あの袋がこんなところで役立つなんて私も思いませんでしたよ…


「で、婚姻関係については、相手が生死不明、行方不明の状態では一方的に解消されません。なので、トーカさんご自身は、最低三年間、私の所で潜伏していただきます」


「その三年間と言うのは?」


トーカが訊ねてくる。


「三年間行方不明だと死亡認定され、その時初めて、婚姻状態が解消されます」


「その三年間は、私、ここにいていいの?」


トーカの問いに、私はもちろん頷く。


「ええ、三年どころかずっといてもいいですよ。それに、まぁ、その三年間は融資を受け続けられますし、その前に私の方で出来るだけの協力はするつもりです。トーカさんの所の領地パカラナに私にとって欲しい農産物があるので、それで協力してもらいます」


「フハハハ! これはとんだ詐欺まがいだね」


トーヤが声を上げて笑う。


「まぁ、確かに詐欺ですね。

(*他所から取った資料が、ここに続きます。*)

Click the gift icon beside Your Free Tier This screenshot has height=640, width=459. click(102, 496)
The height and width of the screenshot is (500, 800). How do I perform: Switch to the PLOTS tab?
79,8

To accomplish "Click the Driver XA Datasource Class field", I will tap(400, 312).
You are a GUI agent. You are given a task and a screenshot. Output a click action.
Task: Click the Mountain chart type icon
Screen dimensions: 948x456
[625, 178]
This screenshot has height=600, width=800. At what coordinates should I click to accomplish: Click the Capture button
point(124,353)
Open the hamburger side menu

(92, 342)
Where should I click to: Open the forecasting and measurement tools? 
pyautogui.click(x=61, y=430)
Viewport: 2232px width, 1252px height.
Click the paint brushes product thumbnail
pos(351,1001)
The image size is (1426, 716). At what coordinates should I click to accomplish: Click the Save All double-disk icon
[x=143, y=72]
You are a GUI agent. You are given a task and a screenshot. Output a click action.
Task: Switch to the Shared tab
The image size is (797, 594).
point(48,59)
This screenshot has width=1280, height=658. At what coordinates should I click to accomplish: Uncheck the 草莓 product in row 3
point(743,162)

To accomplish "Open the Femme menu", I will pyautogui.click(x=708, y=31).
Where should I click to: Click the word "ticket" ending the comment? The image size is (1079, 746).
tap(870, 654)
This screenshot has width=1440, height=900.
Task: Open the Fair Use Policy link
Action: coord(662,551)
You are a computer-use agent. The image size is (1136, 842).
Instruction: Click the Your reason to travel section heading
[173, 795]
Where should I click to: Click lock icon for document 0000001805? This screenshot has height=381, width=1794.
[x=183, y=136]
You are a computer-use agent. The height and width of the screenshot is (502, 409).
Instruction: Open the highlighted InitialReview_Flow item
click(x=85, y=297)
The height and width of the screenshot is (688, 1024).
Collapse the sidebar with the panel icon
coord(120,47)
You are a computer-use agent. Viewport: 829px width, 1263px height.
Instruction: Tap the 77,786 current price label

でも、トーカさんの命と家も助かり、トーカさんの家を思う気持ちも損なわず、トーカさんの貴族としての矜持は…まぁ、置いといて、トーカさんのここに居たいという思いは叶いました。これでいいですか?トーカさん、トーヤさん」


「ありがとう!マール!これ以上の事はないわ!」


「私も同じだよ。マール嬢。本当にありがとう」


「これでまた、みんな一緒にすごせるな!」


こうして、私たちはいつもの日常を取り戻すことができた。